Джино ждал на своем посту возле Академии. Увидев нас, он улыбнулся и низко поклонился, когда я представил его Ледар. У светлого и невысокого Джино была скульптурная фигура гондольера. Я заметил, что Джино окинул Ледар долгим оценивающим взглядом.
Гондола стояла на Большом канале, высокая, с лебединой шеей, гордая, точно породистая лошадь. Ледар уселась рядом со мной, все так же держа меня под руку. Джино вел лодку сильными, точными движениями, работая кистями и предплечьями.
Ледар свесила руку за борт, подставив ее накатывавшим волнам.

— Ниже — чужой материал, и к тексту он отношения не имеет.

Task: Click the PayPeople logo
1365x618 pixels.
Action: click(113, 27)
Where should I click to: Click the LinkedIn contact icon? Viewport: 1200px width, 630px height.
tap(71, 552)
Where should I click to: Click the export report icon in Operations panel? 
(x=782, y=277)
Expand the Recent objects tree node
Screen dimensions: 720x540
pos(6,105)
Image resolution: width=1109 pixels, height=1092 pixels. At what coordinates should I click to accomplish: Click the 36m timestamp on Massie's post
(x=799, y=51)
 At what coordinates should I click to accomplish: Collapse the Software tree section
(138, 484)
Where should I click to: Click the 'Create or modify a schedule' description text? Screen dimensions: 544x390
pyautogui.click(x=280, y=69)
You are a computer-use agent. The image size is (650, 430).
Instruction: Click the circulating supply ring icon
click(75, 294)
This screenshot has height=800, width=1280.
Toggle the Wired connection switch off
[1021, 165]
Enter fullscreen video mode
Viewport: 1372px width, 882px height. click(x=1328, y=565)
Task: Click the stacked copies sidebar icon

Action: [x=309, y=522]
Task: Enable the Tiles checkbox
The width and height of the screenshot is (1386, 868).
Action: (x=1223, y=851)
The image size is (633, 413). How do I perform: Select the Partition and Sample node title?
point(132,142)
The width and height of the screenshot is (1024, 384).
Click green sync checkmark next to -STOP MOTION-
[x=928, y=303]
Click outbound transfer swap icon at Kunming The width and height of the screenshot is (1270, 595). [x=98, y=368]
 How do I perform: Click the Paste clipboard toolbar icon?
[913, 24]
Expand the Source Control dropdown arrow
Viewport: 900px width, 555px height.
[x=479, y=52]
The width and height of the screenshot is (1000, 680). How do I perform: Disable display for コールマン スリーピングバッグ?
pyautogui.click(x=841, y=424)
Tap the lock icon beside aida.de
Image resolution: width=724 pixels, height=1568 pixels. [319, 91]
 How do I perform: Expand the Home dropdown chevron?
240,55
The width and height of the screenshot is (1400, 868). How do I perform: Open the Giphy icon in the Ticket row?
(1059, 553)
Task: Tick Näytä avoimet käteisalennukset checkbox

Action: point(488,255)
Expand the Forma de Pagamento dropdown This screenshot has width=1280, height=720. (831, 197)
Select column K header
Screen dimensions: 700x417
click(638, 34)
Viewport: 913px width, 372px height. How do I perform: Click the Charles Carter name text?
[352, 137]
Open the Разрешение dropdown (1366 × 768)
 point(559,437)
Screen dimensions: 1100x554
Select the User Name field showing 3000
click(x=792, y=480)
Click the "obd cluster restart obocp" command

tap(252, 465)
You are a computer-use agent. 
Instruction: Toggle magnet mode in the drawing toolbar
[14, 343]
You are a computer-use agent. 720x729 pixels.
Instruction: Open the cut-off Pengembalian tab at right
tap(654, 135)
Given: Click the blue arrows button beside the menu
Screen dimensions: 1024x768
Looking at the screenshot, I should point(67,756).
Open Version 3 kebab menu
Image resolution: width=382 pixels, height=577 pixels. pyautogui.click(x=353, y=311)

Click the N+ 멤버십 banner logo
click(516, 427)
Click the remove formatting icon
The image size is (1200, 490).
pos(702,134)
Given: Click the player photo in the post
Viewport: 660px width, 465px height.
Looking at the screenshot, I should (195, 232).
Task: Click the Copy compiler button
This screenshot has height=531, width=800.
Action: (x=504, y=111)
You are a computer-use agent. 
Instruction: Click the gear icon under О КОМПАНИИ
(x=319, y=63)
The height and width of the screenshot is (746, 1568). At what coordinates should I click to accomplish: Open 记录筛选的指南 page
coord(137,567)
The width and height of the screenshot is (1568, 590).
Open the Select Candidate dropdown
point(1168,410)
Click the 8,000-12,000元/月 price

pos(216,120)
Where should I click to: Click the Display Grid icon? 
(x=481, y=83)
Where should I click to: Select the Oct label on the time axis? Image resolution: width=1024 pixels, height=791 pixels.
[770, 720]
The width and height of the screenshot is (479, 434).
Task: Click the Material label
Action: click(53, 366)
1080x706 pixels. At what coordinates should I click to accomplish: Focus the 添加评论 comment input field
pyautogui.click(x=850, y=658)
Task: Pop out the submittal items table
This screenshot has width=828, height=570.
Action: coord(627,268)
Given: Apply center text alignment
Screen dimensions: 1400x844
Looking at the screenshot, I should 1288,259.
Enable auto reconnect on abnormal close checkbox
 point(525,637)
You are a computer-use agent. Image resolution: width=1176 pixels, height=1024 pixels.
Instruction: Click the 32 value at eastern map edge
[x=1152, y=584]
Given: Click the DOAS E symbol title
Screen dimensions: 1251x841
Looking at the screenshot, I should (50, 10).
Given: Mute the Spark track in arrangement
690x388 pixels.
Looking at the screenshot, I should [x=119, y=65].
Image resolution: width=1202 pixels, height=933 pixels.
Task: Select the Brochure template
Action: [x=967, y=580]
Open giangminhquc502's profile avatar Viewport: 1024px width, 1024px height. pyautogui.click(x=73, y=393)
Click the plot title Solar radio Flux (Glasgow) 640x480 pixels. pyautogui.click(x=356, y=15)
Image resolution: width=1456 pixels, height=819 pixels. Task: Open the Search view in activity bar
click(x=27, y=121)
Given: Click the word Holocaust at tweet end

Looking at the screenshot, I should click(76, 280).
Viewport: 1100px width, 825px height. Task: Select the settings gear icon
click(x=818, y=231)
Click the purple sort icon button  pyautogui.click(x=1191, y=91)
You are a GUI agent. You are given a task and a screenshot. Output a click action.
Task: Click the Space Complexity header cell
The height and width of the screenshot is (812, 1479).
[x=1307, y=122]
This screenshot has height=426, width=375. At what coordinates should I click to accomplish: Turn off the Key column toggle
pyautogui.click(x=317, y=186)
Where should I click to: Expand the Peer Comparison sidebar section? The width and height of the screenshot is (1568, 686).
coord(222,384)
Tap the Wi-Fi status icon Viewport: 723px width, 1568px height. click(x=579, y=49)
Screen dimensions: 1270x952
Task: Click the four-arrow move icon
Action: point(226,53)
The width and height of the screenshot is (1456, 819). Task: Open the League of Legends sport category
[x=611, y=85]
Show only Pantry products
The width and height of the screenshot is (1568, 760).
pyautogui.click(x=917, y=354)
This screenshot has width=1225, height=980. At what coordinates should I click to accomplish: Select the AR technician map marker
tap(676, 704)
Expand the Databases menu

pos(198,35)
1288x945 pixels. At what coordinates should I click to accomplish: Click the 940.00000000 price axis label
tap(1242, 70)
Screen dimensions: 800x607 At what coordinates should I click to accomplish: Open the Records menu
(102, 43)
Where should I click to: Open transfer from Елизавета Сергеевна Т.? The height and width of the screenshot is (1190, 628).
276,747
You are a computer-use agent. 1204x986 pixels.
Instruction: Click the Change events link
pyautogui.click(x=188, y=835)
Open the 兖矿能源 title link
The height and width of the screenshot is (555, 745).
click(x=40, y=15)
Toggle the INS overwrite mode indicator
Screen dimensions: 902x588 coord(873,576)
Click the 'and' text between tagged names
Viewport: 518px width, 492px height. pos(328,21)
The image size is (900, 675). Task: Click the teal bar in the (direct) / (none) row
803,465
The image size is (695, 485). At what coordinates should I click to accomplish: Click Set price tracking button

– Этот город что‑то делает с реальностью. Едва приехав, я сразу почувствовала себя графиней. А сейчас, на воде, мне кажется, будто я сделана из шелка.
– Скоро захочется быть сделанной из денег, – пообещал я. – Даже на Небесах жить дешевле.
– Ты что, думаешь, Небеса красивее Венеции? – спросила она, оглядываясь по сторонам.
– Спроси что‑нибудь полегче, – ответил я.
|
Я вспомнил свое пребывание в Венеции во время карнавала после смерти Шайлы, когда описывал бурное веселье венецианцев перед Великим постом. В ту первую дикую ночь мне даже не верилось, что люди, безудержно предающиеся плотским радостям, так быстро перейдут к темному удовольствию полного воздержания.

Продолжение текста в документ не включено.